Data entries:

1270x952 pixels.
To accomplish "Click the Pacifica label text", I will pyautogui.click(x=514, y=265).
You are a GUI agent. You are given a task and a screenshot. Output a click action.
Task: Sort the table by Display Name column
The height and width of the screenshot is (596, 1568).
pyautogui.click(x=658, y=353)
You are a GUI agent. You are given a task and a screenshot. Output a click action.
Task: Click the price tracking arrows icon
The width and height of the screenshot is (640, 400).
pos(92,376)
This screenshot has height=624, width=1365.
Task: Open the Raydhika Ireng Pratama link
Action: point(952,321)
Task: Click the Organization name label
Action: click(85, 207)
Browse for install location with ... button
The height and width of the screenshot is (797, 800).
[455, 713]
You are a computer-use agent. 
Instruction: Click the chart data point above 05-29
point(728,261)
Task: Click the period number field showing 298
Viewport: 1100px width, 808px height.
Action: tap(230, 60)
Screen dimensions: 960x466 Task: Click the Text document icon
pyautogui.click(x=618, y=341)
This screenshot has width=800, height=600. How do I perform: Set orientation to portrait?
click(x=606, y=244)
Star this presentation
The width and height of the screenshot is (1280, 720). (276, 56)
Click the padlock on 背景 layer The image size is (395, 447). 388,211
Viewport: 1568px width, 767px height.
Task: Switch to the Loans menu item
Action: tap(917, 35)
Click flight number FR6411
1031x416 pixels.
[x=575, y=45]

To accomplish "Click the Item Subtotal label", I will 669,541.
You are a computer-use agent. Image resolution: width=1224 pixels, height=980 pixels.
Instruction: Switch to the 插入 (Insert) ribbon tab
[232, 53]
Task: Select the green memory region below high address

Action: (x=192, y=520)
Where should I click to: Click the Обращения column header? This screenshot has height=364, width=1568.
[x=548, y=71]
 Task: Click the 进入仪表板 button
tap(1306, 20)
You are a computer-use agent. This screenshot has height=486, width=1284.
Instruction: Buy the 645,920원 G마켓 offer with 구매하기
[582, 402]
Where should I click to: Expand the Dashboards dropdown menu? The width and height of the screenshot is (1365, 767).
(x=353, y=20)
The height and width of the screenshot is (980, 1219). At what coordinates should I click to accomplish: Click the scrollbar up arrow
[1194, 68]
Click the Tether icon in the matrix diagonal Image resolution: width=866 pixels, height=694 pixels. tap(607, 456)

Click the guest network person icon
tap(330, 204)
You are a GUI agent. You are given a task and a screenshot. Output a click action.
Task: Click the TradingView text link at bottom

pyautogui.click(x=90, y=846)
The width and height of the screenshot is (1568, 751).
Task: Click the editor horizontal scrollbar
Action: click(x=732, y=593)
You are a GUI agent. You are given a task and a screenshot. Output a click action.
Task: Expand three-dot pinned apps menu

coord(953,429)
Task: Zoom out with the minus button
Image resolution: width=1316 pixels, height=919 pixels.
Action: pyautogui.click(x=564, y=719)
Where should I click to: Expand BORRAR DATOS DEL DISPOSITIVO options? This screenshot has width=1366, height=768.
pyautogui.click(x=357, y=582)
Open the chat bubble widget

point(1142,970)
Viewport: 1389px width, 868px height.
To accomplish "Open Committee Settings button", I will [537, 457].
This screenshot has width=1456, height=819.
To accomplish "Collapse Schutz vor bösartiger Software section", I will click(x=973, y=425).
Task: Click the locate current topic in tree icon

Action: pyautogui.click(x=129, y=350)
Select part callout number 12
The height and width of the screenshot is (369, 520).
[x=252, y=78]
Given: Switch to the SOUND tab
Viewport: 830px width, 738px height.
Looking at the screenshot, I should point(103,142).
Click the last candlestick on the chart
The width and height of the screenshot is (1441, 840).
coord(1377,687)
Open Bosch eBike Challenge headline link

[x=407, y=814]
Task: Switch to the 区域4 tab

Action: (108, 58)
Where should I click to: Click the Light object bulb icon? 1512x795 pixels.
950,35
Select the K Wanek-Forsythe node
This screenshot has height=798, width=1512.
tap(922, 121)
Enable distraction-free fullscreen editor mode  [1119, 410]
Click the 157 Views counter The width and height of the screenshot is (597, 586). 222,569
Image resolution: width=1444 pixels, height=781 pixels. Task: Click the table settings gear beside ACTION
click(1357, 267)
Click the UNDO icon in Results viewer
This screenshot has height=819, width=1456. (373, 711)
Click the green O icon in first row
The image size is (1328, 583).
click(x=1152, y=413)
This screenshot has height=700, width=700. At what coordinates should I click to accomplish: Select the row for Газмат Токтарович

Your instructions:
Swap "computer-use agent" for "screen assistant" everywhere in the lines above and write them out again with nothing else changed.

Exercise solution:
1270x952 pixels.
To accomplish "Click the Pacifica label text", I will pyautogui.click(x=514, y=265).
You are a GUI agent. You are given a task and a screenshot. Output a click action.
Task: Sort the table by Display Name column
The height and width of the screenshot is (596, 1568).
pyautogui.click(x=658, y=353)
You are a GUI agent. You are given a task and a screenshot. Output a click action.
Task: Click the price tracking arrows icon
The width and height of the screenshot is (640, 400).
pos(92,376)
This screenshot has height=624, width=1365.
Task: Open the Raydhika Ireng Pratama link
Action: point(952,321)
Task: Click the Organization name label
Action: click(85, 207)
Browse for install location with ... button
The height and width of the screenshot is (797, 800).
[455, 713]
You are a screen assistant. 
Instruction: Click the chart data point above 05-29
point(728,261)
Task: Click the period number field showing 298
Viewport: 1100px width, 808px height.
Action: tap(230, 60)
Screen dimensions: 960x466 Task: Click the Text document icon
pyautogui.click(x=618, y=341)
This screenshot has width=800, height=600. How do I perform: Set orientation to portrait?
click(x=606, y=244)
Star this presentation
The width and height of the screenshot is (1280, 720). (276, 56)
Click the padlock on 背景 layer The image size is (395, 447). 388,211
Viewport: 1568px width, 767px height.
Task: Switch to the Loans menu item
Action: tap(917, 35)
Click flight number FR6411
1031x416 pixels.
[x=575, y=45]

To accomplish "Click the Item Subtotal label", I will 669,541.
You are a screen assistant. Image resolution: width=1224 pixels, height=980 pixels.
Instruction: Switch to the 插入 (Insert) ribbon tab
[232, 53]
Task: Select the green memory region below high address

Action: (x=192, y=520)
Where should I click to: Click the Обращения column header? This screenshot has height=364, width=1568.
[x=548, y=71]
 Task: Click the 进入仪表板 button
tap(1306, 20)
You are a screen assistant. This screenshot has height=486, width=1284.
Instruction: Buy the 645,920원 G마켓 offer with 구매하기
[582, 402]
Where should I click to: Expand the Dashboards dropdown menu? The width and height of the screenshot is (1365, 767).
(x=353, y=20)
The height and width of the screenshot is (980, 1219). At what coordinates should I click to accomplish: Click the scrollbar up arrow
[1194, 68]
Click the Tether icon in the matrix diagonal Image resolution: width=866 pixels, height=694 pixels. tap(607, 456)

Click the guest network person icon
tap(330, 204)
You are a GUI agent. You are given a task and a screenshot. Output a click action.
Task: Click the TradingView text link at bottom

pyautogui.click(x=90, y=846)
The width and height of the screenshot is (1568, 751).
Task: Click the editor horizontal scrollbar
Action: click(x=732, y=593)
You are a GUI agent. You are given a task and a screenshot. Output a click action.
Task: Expand three-dot pinned apps menu

coord(953,429)
Task: Zoom out with the minus button
Image resolution: width=1316 pixels, height=919 pixels.
Action: pyautogui.click(x=564, y=719)
Where should I click to: Expand BORRAR DATOS DEL DISPOSITIVO options? This screenshot has width=1366, height=768.
pyautogui.click(x=357, y=582)
Open the chat bubble widget

point(1142,970)
Viewport: 1389px width, 868px height.
To accomplish "Open Committee Settings button", I will [537, 457].
This screenshot has width=1456, height=819.
To accomplish "Collapse Schutz vor bösartiger Software section", I will click(x=973, y=425).
Task: Click the locate current topic in tree icon

Action: pyautogui.click(x=129, y=350)
Select part callout number 12
The height and width of the screenshot is (369, 520).
[x=252, y=78]
Given: Switch to the SOUND tab
Viewport: 830px width, 738px height.
Looking at the screenshot, I should point(103,142).
Click the last candlestick on the chart
The width and height of the screenshot is (1441, 840).
coord(1377,687)
Open Bosch eBike Challenge headline link

[x=407, y=814]
Task: Switch to the 区域4 tab

Action: (108, 58)
Where should I click to: Click the Light object bulb icon? 1512x795 pixels.
950,35
Select the K Wanek-Forsythe node
This screenshot has height=798, width=1512.
tap(922, 121)
Enable distraction-free fullscreen editor mode  [1119, 410]
Click the 157 Views counter The width and height of the screenshot is (597, 586). 222,569
Image resolution: width=1444 pixels, height=781 pixels. Task: Click the table settings gear beside ACTION
click(1357, 267)
Click the UNDO icon in Results viewer
This screenshot has height=819, width=1456. (373, 711)
Click the green O icon in first row
The image size is (1328, 583).
click(x=1152, y=413)
This screenshot has height=700, width=700. At what coordinates should I click to accomplish: Select the row for Газмат Токтарович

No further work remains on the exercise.